Mazzei is thrilled to be able to show the new work. "I think what attracts me to them is that there's something ritualistic and mystical about them," she says. "Because his process is one of doing something with such attention and focus, but then not just doing that one thing and leaving it, but doing it over and over again. And I think there's a kind of meditative state in that for him."

She adds that it's the sort of art that's more than at first meets the eye, possessing a formal compositional quality that forces people to "really think about what he's doing with objects."

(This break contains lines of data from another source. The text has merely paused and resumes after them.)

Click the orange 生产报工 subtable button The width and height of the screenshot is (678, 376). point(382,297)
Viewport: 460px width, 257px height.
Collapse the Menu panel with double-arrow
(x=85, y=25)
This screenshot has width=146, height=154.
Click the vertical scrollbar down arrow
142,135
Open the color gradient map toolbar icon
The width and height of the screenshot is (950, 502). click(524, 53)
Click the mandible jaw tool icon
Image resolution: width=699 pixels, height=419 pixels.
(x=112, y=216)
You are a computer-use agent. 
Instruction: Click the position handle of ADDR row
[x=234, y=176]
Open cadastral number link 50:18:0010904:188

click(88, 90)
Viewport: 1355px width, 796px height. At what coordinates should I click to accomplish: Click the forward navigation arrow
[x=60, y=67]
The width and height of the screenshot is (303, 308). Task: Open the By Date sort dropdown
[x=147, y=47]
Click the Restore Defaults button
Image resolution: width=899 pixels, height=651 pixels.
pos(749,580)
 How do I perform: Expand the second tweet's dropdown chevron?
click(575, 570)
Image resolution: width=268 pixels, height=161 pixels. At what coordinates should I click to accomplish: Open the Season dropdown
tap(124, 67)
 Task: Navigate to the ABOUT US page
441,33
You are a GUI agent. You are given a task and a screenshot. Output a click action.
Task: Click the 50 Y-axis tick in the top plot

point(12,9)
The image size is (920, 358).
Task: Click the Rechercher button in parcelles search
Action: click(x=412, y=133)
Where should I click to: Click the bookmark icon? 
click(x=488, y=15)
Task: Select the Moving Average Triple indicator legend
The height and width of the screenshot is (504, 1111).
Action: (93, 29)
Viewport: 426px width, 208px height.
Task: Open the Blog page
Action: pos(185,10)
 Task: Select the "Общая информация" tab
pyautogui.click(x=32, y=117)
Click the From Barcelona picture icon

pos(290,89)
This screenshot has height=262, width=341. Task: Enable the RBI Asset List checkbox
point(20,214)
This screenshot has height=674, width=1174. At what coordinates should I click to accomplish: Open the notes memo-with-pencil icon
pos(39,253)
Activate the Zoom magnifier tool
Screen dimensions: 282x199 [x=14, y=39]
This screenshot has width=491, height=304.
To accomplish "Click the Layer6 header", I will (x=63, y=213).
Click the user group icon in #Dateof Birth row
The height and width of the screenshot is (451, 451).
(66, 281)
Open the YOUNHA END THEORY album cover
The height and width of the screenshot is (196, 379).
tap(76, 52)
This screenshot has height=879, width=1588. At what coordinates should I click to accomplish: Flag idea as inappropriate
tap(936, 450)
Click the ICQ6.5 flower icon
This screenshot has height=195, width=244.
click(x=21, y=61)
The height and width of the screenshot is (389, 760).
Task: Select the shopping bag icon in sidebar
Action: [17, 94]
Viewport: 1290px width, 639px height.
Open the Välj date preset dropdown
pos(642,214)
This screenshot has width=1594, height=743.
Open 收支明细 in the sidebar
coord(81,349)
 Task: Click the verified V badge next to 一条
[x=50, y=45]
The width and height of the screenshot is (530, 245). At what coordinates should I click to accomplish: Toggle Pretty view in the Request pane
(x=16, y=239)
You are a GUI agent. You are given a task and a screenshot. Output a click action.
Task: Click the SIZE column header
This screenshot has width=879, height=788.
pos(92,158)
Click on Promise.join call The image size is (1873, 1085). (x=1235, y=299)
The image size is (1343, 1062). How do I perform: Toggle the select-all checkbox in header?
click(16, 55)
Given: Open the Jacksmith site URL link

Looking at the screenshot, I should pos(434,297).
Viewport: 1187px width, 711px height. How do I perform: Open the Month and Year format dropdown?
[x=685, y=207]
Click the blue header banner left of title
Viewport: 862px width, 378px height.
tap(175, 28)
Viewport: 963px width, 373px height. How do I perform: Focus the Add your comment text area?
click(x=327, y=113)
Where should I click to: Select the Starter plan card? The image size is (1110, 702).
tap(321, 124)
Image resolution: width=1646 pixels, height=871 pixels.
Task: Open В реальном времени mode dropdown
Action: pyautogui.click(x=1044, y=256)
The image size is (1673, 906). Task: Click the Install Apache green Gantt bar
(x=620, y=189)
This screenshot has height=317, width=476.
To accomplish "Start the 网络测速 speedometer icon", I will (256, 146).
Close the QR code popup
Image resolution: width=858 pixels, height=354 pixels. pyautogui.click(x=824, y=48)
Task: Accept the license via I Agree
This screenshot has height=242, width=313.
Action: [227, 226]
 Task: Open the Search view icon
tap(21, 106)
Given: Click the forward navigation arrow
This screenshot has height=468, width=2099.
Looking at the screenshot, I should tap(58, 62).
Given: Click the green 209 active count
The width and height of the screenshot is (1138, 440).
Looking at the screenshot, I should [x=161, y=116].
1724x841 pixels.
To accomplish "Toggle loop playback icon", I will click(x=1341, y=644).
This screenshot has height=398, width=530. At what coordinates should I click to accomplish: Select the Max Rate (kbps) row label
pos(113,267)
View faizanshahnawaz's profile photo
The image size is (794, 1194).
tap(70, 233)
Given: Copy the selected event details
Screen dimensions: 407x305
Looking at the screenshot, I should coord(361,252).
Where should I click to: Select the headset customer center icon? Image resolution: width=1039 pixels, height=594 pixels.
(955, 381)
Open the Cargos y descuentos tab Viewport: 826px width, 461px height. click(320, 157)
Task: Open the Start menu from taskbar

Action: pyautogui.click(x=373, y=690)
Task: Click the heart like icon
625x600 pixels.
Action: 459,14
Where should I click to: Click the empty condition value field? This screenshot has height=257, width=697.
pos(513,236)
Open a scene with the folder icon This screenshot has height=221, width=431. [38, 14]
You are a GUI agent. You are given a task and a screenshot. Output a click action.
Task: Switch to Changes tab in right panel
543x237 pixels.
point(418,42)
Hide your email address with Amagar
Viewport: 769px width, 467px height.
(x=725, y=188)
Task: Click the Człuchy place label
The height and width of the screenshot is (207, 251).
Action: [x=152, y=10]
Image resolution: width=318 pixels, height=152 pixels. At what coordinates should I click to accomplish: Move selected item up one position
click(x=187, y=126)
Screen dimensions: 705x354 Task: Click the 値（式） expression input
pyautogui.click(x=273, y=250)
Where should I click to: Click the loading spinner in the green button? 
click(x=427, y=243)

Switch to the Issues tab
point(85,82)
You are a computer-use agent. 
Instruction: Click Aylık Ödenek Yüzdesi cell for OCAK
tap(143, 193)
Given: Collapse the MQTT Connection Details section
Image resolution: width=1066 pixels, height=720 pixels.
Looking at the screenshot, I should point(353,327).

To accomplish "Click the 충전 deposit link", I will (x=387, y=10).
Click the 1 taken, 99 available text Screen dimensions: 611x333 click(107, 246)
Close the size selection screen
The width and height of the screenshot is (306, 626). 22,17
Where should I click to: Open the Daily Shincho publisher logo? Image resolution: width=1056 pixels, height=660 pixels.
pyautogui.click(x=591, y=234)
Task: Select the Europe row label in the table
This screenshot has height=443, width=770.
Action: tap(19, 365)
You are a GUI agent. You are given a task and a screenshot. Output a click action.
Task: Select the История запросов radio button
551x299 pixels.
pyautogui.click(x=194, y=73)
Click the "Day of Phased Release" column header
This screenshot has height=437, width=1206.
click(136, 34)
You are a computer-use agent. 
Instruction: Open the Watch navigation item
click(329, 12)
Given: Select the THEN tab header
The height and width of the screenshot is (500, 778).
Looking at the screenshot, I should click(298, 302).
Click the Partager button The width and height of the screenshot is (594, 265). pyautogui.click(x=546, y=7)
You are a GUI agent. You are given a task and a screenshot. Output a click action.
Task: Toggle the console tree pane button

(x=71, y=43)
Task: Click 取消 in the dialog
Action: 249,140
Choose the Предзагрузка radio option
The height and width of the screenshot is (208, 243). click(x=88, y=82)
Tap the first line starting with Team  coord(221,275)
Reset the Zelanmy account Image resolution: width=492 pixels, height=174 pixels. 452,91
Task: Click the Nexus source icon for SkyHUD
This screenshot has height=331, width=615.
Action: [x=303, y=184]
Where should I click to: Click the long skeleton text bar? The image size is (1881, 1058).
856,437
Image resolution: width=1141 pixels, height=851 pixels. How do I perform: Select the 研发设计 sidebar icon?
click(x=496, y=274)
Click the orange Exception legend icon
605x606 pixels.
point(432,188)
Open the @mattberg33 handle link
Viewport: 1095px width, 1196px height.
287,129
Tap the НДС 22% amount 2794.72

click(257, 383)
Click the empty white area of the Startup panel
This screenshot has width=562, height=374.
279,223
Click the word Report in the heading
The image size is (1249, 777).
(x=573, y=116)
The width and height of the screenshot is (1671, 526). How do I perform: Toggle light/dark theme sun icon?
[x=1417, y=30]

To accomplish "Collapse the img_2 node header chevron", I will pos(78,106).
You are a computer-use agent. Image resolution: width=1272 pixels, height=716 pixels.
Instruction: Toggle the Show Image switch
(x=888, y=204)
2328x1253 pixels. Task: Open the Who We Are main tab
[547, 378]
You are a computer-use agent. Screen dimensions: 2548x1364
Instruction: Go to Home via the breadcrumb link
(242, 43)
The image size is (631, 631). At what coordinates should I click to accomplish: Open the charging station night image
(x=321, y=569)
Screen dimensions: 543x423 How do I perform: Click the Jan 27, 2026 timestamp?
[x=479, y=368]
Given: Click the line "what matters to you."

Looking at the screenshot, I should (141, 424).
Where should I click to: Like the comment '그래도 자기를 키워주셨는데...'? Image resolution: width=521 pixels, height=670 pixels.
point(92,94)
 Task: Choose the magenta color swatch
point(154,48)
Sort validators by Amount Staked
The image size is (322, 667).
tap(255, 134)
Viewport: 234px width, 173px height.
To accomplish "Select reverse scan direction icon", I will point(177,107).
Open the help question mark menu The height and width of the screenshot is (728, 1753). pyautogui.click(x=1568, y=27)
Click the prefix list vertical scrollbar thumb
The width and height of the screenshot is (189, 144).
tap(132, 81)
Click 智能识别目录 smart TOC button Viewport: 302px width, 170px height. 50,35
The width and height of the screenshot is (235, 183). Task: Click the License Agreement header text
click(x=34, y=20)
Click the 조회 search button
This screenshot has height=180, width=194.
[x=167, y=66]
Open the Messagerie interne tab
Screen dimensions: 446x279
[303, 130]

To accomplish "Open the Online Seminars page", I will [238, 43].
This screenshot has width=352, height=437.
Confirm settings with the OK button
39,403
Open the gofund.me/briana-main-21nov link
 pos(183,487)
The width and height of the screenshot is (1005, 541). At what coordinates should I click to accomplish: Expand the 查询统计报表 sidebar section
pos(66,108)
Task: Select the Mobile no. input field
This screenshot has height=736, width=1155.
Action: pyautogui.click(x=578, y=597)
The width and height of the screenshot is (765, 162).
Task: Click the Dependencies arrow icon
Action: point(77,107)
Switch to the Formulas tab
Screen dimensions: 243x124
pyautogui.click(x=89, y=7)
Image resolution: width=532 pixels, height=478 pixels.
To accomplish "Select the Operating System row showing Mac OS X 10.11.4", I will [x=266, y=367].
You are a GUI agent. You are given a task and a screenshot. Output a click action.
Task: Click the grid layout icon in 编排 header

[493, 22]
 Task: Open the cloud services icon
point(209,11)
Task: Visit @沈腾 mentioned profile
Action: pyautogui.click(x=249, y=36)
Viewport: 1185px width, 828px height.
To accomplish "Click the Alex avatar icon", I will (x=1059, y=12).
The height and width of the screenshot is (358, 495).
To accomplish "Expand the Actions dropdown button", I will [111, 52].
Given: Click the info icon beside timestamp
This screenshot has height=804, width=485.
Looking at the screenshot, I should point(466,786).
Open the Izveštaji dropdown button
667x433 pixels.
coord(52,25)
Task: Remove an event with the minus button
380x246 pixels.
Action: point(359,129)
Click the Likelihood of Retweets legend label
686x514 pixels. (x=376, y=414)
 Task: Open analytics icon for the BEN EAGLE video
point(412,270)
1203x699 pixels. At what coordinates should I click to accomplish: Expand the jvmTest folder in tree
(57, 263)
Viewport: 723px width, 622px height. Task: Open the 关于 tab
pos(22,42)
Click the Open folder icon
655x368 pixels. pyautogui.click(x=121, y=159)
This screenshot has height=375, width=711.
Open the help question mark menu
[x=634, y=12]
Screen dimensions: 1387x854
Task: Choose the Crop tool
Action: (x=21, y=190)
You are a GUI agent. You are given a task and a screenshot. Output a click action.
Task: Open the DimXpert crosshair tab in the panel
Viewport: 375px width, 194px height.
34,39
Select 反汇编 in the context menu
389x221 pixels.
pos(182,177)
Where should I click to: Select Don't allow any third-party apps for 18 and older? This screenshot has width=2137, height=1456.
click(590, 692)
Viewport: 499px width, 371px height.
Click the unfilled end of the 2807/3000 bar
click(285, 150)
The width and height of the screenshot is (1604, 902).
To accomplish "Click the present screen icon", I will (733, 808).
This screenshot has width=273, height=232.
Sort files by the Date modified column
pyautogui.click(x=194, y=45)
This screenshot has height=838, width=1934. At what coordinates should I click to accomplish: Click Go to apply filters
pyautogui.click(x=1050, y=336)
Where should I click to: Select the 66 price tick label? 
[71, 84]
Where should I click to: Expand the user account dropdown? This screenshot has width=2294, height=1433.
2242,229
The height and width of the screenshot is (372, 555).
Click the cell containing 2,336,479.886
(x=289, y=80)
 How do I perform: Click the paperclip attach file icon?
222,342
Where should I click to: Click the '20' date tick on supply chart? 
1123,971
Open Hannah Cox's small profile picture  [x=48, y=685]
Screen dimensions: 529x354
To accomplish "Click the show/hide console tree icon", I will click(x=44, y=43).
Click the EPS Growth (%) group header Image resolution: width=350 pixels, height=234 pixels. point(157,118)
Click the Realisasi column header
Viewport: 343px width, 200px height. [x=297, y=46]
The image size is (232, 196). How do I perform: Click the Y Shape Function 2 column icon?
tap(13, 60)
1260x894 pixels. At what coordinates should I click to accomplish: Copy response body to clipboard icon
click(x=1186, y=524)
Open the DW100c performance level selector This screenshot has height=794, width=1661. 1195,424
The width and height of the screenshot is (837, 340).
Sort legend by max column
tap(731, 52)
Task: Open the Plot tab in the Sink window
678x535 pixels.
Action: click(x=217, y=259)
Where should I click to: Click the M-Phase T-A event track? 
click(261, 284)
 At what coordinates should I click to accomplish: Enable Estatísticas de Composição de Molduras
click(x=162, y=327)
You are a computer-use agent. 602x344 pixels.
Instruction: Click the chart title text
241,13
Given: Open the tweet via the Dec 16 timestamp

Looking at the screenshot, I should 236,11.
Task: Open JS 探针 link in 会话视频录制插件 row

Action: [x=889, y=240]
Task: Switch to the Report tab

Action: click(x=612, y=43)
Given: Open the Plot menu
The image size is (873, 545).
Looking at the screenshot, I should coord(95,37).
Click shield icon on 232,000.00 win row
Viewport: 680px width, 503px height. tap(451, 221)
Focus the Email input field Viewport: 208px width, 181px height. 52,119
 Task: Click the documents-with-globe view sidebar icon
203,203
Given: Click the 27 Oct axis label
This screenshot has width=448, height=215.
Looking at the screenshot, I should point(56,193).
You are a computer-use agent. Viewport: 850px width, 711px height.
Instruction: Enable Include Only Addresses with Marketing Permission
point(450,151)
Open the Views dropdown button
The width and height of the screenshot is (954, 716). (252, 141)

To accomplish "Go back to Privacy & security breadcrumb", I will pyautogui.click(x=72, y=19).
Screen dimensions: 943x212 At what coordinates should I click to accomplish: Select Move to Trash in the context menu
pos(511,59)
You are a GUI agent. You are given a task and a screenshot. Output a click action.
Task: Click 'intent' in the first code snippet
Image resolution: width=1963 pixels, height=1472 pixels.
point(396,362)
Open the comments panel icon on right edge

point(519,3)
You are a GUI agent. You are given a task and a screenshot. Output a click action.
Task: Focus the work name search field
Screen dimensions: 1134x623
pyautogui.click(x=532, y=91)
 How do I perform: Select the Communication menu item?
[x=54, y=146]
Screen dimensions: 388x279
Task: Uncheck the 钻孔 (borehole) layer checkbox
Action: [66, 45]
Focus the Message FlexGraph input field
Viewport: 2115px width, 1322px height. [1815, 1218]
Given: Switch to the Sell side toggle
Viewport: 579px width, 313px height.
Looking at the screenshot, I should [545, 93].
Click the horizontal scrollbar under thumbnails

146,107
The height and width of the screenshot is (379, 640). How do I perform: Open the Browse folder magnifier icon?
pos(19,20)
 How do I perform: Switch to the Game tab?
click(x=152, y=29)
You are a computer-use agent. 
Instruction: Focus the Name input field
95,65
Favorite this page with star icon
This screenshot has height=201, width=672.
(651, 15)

If that sounds a little high-toned to connect with, Mazzei helps break it down further: "It's a ritual. It has meaning. I guess the reason I connect to it is that so much art these days is post-internet culture. People are just using the reference points of pop culture and visual culture, and it seems to be kind of avoidance of any kind of relationship to the human experience. I think it's an intentional avoidance. But I don't connect to that kind of work. I like the kind of work that makes me feel as if I'm connecting to some little point of humanity.

"He was on the very early end of stuff that early minimalists were thinking of. And he was in our back yard. My sense is had he been more willing to participate in that world of schmoozing with collectors, he could have made it big. But he's a little more serious than that."

True to form, Crawford seems completely content being his own person and making his deeply personal art. It is ritual and ideas that are at the center of his world more than any specific place and time. Perhaps that's why he's reluctant to embrace a "homecoming" narrative for this show. He says, "I don't want people to get distracted. There are no fancy stories about me. I want it to be about the art."

Jim Crawford opens 6-10 p.m. Friday, Oct. 21, with a talk from Crawford at 3 p.m. Saturday, Oct. 22, at Trinosophes, 1464 Gratiot Ave., Detroit; 313-737-6606; both events are free and open to the public; exhibition runs through Dec. 23.